- _PROBLEM DETAILS_: Line by line, copy out the data below exactly.
******************************
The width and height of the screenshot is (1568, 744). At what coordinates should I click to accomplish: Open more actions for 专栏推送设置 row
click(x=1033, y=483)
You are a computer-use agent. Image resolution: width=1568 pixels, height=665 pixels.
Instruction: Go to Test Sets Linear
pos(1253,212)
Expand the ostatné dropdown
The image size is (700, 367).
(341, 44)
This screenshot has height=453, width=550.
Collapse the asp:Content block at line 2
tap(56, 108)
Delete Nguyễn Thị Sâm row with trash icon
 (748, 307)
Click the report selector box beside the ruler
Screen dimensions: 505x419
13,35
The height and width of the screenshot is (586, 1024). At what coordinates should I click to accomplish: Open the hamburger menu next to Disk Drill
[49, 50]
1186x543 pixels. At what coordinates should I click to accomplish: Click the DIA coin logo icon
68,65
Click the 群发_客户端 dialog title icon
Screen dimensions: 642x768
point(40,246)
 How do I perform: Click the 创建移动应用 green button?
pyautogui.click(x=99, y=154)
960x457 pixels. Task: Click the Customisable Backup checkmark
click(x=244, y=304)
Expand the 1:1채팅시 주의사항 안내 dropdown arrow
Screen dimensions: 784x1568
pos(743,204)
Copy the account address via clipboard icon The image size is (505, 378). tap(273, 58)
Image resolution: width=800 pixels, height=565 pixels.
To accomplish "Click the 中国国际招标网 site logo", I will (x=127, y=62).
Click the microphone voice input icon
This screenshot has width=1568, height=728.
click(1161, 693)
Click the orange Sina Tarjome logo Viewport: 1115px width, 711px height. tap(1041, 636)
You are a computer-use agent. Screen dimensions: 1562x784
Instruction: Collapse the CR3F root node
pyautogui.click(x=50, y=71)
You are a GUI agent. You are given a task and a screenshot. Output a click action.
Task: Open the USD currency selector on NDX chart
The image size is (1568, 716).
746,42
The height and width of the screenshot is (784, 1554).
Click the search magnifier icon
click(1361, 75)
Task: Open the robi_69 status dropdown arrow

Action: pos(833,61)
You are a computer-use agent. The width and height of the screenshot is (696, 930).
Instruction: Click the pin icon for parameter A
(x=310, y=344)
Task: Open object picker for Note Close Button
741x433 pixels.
******************************
- _ANSWER SECTION_:
The width and height of the screenshot is (1568, 744). At what coordinates should I click to accomplish: Open more actions for 专栏推送设置 row
click(x=1033, y=483)
You are a computer-use agent. Image resolution: width=1568 pixels, height=665 pixels.
Instruction: Go to Test Sets Linear
pos(1253,212)
Expand the ostatné dropdown
The image size is (700, 367).
(341, 44)
This screenshot has height=453, width=550.
Collapse the asp:Content block at line 2
tap(56, 108)
Delete Nguyễn Thị Sâm row with trash icon
 (748, 307)
Click the report selector box beside the ruler
Screen dimensions: 505x419
13,35
The height and width of the screenshot is (586, 1024). At what coordinates should I click to accomplish: Open the hamburger menu next to Disk Drill
[49, 50]
1186x543 pixels. At what coordinates should I click to accomplish: Click the DIA coin logo icon
68,65
Click the 群发_客户端 dialog title icon
Screen dimensions: 642x768
point(40,246)
 How do I perform: Click the 创建移动应用 green button?
pyautogui.click(x=99, y=154)
960x457 pixels. Task: Click the Customisable Backup checkmark
click(x=244, y=304)
Expand the 1:1채팅시 주의사항 안내 dropdown arrow
Screen dimensions: 784x1568
pos(743,204)
Copy the account address via clipboard icon The image size is (505, 378). tap(273, 58)
Image resolution: width=800 pixels, height=565 pixels.
To accomplish "Click the 中国国际招标网 site logo", I will (x=127, y=62).
Click the microphone voice input icon
This screenshot has width=1568, height=728.
click(1161, 693)
Click the orange Sina Tarjome logo Viewport: 1115px width, 711px height. tap(1041, 636)
You are a computer-use agent. Screen dimensions: 1562x784
Instruction: Collapse the CR3F root node
pyautogui.click(x=50, y=71)
You are a GUI agent. You are given a task and a screenshot. Output a click action.
Task: Open the USD currency selector on NDX chart
The image size is (1568, 716).
746,42
The height and width of the screenshot is (784, 1554).
Click the search magnifier icon
click(1361, 75)
Task: Open the robi_69 status dropdown arrow

Action: pos(833,61)
You are a computer-use agent. The width and height of the screenshot is (696, 930).
Instruction: Click the pin icon for parameter A
(x=310, y=344)
Task: Open object picker for Note Close Button
741x433 pixels.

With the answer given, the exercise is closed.